## Description of the task
Taking the data below line by line, count those that include the word "computer" and report the number alone.

## Data records
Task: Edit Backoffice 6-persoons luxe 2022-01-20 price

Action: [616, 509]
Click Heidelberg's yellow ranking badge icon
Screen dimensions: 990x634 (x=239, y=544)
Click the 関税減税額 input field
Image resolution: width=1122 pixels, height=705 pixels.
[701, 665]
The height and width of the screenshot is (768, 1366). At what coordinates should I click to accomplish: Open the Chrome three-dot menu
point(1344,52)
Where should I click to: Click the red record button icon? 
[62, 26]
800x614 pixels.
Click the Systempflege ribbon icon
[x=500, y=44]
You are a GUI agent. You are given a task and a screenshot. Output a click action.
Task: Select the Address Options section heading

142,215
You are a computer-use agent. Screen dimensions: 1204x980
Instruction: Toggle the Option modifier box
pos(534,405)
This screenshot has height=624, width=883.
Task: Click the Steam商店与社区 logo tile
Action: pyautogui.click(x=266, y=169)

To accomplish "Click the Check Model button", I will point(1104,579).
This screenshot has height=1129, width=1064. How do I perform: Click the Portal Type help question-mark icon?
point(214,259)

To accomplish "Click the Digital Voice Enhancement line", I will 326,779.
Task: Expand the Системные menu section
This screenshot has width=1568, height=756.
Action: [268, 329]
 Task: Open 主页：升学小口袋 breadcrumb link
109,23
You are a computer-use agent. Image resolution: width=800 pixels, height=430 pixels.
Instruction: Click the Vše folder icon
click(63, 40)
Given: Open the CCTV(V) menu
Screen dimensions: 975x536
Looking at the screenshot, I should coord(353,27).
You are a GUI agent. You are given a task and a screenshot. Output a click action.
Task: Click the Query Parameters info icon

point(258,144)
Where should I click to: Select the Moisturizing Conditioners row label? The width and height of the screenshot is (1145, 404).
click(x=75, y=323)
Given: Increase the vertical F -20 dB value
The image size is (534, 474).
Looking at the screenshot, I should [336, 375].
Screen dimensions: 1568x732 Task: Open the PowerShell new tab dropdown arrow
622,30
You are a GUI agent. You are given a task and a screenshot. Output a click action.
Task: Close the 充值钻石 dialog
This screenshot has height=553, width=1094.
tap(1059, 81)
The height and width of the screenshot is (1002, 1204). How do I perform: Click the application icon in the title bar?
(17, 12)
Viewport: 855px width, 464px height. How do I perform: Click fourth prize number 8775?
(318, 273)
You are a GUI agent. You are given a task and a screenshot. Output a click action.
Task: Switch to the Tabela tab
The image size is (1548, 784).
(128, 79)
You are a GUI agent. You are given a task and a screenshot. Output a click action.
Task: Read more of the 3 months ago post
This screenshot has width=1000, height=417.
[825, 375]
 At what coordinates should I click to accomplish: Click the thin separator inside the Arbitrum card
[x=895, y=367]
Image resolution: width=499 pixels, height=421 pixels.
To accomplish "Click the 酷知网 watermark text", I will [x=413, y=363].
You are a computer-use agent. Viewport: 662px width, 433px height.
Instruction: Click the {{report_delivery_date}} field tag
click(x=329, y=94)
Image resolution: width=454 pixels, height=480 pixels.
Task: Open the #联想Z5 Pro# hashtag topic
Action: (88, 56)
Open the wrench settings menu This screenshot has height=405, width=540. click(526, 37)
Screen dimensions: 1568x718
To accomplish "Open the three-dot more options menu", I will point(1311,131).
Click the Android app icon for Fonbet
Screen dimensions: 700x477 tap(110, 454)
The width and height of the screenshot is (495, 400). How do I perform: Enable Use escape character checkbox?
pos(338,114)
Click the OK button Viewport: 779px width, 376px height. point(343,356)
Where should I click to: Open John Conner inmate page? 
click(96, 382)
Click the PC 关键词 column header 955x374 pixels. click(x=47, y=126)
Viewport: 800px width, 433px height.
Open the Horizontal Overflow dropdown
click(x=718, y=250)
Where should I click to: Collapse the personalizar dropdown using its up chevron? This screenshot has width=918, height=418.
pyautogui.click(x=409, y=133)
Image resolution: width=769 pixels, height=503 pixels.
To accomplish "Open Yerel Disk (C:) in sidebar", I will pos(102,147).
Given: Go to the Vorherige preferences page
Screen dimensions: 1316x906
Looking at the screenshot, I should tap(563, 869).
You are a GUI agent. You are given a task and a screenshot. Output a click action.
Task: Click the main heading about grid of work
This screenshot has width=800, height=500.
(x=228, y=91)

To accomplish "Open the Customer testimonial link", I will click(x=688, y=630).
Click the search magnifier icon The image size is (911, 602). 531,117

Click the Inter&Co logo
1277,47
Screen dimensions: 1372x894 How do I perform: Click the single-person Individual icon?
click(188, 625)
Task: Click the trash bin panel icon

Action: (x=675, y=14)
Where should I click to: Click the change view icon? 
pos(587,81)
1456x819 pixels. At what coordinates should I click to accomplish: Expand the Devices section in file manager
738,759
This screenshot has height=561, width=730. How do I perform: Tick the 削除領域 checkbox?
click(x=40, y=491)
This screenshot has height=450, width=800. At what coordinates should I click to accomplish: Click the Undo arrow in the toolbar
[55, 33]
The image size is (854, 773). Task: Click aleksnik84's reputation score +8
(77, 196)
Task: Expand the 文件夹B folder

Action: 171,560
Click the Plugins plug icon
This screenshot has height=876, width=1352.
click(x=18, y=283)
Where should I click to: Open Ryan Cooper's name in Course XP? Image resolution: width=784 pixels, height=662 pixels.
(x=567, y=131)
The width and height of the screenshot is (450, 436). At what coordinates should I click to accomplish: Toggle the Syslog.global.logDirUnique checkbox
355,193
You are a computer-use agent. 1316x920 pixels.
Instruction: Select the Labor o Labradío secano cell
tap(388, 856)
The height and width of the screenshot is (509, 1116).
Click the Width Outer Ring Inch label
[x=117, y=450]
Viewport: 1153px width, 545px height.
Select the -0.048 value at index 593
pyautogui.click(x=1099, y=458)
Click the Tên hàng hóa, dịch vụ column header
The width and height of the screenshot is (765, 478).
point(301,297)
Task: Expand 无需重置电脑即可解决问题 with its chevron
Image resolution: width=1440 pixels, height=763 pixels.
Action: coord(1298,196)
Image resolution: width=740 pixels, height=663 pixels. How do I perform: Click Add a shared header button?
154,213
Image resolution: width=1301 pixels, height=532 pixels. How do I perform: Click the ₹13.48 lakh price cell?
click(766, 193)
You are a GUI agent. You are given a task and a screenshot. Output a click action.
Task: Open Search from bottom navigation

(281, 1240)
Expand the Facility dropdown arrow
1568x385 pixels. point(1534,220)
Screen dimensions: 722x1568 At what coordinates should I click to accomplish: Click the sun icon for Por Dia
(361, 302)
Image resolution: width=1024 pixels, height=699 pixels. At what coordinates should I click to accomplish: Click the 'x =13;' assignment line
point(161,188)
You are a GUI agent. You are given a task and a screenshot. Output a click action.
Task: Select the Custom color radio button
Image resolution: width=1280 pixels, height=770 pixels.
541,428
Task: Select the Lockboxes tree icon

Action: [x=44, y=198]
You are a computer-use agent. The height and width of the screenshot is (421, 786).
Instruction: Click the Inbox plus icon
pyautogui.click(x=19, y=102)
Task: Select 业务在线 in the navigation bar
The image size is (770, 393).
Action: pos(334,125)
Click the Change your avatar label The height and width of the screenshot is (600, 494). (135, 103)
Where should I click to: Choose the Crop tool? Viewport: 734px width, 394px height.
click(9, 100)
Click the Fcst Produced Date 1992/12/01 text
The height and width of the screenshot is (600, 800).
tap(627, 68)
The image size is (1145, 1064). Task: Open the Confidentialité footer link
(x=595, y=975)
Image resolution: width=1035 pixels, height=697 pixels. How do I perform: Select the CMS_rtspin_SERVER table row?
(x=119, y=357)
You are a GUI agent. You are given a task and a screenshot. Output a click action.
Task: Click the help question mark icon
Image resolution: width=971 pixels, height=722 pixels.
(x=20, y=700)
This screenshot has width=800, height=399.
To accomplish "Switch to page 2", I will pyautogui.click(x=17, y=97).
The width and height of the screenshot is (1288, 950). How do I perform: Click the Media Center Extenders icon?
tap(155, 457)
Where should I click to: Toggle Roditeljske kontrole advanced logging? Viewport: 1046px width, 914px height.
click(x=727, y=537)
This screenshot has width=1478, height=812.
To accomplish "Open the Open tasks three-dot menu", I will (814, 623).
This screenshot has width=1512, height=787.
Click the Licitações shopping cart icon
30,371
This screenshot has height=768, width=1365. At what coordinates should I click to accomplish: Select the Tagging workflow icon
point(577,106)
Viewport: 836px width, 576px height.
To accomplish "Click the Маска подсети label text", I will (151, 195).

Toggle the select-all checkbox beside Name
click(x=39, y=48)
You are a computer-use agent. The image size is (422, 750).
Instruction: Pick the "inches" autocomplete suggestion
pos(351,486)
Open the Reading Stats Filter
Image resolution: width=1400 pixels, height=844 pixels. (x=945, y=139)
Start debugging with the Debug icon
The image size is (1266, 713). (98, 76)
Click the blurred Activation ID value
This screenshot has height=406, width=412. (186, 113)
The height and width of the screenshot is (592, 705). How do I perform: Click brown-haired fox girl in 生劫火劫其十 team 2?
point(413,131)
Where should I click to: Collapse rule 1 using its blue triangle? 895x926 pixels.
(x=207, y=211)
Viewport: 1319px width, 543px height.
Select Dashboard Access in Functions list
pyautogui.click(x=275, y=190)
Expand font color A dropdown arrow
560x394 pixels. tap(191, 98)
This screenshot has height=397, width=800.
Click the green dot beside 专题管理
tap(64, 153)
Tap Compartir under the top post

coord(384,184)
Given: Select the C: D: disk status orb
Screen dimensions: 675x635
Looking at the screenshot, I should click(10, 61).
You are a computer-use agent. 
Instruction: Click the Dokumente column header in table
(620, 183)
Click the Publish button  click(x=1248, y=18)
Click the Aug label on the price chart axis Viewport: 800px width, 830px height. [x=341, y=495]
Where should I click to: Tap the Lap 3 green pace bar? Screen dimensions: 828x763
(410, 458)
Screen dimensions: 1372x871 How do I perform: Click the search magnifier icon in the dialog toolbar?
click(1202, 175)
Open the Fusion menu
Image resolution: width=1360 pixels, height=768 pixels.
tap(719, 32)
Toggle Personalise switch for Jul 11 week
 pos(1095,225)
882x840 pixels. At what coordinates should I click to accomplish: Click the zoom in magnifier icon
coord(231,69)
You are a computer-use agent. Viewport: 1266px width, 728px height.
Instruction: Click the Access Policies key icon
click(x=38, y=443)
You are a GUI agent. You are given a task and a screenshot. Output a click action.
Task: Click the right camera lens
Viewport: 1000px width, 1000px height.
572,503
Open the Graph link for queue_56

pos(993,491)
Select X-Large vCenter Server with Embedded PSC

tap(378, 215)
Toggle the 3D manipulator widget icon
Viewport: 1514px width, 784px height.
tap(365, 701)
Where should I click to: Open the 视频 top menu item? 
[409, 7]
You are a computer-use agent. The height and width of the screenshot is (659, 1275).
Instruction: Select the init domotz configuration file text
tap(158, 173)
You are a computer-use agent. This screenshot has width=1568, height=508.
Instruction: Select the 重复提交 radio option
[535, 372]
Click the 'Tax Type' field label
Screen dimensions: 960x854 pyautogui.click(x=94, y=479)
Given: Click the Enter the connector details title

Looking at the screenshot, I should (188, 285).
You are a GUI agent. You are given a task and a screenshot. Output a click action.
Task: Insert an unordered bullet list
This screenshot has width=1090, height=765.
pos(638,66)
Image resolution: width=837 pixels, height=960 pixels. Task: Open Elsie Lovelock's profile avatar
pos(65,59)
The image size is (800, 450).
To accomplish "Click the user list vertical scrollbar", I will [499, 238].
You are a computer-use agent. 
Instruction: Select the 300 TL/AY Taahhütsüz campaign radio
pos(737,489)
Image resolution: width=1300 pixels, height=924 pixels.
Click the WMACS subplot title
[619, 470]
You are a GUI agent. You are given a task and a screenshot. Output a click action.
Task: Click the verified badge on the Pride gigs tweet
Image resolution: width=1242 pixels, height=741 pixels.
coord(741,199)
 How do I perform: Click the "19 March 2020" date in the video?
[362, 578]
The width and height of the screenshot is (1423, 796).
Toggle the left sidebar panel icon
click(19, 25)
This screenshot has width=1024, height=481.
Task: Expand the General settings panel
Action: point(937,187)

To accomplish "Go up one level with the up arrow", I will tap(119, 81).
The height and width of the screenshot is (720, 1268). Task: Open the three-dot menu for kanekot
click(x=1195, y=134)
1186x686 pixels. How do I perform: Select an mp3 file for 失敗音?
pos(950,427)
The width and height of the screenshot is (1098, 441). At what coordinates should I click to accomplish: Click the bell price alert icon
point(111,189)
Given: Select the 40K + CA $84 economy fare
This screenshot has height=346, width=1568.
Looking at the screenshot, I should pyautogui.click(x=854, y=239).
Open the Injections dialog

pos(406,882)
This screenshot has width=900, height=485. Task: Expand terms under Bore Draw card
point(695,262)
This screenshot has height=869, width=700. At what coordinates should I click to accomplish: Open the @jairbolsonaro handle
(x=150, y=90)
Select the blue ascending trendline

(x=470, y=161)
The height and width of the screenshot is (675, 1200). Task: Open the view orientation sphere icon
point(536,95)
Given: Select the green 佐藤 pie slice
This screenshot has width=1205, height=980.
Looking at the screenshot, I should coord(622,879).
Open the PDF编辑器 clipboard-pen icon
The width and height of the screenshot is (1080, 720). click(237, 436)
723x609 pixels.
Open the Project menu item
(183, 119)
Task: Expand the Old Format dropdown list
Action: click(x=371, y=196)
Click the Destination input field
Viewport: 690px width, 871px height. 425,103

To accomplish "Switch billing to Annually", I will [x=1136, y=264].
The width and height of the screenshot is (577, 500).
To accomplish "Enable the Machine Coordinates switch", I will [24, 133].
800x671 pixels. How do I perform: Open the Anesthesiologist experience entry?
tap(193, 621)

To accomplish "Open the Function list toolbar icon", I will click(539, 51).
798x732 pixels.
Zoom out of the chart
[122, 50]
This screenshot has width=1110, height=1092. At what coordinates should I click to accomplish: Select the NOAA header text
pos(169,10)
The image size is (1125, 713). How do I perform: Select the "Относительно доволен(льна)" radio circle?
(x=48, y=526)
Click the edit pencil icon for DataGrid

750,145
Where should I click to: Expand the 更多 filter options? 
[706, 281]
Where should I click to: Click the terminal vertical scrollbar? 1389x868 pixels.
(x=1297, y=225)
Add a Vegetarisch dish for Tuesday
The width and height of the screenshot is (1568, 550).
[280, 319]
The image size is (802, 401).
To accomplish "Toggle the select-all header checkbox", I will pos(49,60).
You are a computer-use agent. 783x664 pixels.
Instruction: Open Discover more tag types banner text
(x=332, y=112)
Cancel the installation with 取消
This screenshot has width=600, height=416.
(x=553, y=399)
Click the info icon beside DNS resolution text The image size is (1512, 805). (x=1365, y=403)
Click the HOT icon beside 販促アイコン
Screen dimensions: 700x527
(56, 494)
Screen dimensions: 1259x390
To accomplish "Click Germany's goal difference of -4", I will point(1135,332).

## Output for this task
12